Docs are required to tell people what mainstream medicine would advise for most average people in whatever the medical situation they are in.
...they =unfortunately= fail to tell people: "this is what is usually advised for people in this condition, but, other conditions your elder is experiencing may pose other pros and cons to doing that, like_______________".

The tricky bit is educating/informing, if at all possible, so they can make informed choices--or their POA needs to be informed to choose well.
The older or sicker a person gets, the more a person may experience difficulties having procedures and treatments--or it might be impossible to inform them.
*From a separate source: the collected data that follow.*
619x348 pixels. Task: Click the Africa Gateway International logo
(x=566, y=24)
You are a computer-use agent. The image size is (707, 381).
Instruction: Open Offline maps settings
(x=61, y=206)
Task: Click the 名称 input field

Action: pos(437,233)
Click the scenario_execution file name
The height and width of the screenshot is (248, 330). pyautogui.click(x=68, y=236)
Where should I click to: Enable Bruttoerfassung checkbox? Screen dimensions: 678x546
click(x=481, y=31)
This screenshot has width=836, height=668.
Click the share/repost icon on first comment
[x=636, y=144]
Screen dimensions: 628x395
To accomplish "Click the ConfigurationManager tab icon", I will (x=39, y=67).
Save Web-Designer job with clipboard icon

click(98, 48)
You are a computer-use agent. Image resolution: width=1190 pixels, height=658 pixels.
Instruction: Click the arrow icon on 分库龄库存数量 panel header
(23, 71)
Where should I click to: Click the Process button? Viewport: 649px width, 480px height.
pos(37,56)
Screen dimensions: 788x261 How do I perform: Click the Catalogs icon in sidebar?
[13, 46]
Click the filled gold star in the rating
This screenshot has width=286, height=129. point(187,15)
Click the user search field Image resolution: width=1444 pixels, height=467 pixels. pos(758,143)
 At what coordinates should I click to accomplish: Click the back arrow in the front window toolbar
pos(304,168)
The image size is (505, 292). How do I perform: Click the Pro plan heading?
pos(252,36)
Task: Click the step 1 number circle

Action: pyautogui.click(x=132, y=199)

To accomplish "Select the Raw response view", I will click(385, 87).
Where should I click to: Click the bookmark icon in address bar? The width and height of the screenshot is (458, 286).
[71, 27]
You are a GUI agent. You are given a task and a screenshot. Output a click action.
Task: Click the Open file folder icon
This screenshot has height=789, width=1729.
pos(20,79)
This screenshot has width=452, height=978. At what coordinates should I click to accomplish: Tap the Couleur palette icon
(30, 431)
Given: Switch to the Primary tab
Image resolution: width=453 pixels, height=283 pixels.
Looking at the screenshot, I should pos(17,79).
I've cared for people who wanted every possible treatment and intervention, despite having terminal conditions. Mostly, they feared not getting those--feared not getting them might cause more pain, since Docs often play on that tactic to convince them to get more stuff done....even when it's a bald-faced lie.
--The other reason these folks may want everything possible done, is they have really great insurance, lots of money, and/or want to keep running their lives as long as possible--these fail to see that, at some point, all those interventions often result in less quality of life, and shorter life.

Sometimes, repeatedly getting treatment for some conditoins, really does result in extending a life significantly--one cousin lived about 30 years longer, by getting newer and newer treatments for her cancers. Then she simply chose to stop doing anymore treatments and let the cancer take her. But in that extra time, she had good quality of life...when it got to the final refusal, possible quality of life had diminished greatly.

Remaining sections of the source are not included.